4. This will take some explaining. It was the spring of 1946. A man had come looking for Liseiwicz, a fellow student from Cambridge. At that time, it seemed that this man was preparing to take charge of a very important post for the government of Israel. He took Liseiwicz to a church on Gulou Street, and in front of God and in the name of the millions of Jewish compatriots, requested him to devise a cipher for the State of Israel. Liseiwicz took more than a year to construct the cipher, but his sponsors didn’t seem to care; they were ever so pleased. Since the time he was a small child, Liseiwicz had grown up surrounded with adulation: his ego was very strong and it wouldn’t let him fail. But because he didn’t have enough time in which to work on it, it was somewhat rushed — at least for him — and he began to feel that there were many flaws within it; so he took it upon himself to devise a new cipher to take its place. This was when he was hopelessly drawn deeper and deeper into the bewildering world of cryptography. Finally, after nearly three years of work, he succeeded in devising a cipher he could be satisfied with. That cipher was PURPLE. He then requested that the Israeli authorities replace his previous cipher with this new one. They decided to experiment with it, but the result was not what he expected: PURPLE turned out to be too difficult; there was no way that they could use it. At the time, the famous cryptanalyst Klaus Johannes was still living.
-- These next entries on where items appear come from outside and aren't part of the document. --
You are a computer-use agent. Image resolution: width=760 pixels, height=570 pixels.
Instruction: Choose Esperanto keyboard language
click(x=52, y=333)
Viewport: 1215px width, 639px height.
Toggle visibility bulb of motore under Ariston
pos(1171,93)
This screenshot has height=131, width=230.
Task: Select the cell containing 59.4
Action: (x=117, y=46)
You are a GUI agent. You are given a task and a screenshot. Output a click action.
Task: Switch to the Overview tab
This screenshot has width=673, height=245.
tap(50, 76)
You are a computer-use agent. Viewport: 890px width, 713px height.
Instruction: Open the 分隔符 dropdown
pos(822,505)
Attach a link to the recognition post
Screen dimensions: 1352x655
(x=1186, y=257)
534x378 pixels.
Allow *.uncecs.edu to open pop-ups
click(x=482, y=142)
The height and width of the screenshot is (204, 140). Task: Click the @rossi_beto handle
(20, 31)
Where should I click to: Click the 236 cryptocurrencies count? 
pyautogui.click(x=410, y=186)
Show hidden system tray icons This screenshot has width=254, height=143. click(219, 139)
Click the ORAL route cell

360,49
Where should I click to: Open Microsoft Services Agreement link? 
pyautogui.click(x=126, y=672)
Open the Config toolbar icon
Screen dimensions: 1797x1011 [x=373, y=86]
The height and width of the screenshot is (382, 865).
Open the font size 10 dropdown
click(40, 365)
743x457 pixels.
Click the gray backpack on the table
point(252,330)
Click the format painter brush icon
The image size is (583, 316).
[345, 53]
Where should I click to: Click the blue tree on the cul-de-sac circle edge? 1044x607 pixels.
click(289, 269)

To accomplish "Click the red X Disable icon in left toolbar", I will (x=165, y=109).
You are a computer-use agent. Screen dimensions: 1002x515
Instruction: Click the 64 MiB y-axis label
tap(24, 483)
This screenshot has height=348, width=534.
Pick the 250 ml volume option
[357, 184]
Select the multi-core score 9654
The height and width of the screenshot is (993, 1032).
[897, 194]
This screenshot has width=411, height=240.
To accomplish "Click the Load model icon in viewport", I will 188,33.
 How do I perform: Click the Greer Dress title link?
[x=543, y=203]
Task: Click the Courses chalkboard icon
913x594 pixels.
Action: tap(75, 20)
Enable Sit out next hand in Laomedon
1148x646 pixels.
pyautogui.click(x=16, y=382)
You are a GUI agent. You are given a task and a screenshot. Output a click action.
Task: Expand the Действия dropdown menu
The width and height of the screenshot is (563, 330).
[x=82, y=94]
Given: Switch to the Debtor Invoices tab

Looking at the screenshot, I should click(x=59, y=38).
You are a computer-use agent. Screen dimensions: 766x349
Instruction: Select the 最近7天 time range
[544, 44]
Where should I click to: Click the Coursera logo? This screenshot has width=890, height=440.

It was said that after he saw a secret telegram encrypted with PURPLE, he remarked. ‘I would like to have three thousand similarly encrypted telegrams come across my desk, all waiting to be deciphered, but in the current situation,* I will probably only see a thousand.’† The meaning of this statement was clear — in however many years he had left, he would not be able to crack this cipher. Once X country got wind of this, they immediately thought of buying PURPLE, but at that time we had not yet decided to leave N University. What is more, considering the strained relationships between X country and China, we decided that it was best not to respond to this proposal. What happened later was as you described it: in order to rescue my father, we used PURPLE to make a deal with X country.

5. Yes, he believed that Rong Jinzhen would sooner or later decipher PURPLE, and so he made every effort to impede his progress.

6. In the entire world, there was only one person he admired and that was Rong Jinzhen. He believed that concentrated within Jinzhen was the sum of all Western knowledge and wisdom, something only seen once every hundred years. 7. I’m tired, another day.The second time:

1. This, using the words of a military intelligence analyst, is for external dissemination. In fact, he (Liseiwicz) was still engaged in the development of ciphers.

* At the time, World War II had ended and there was no large-scale conflict taking place.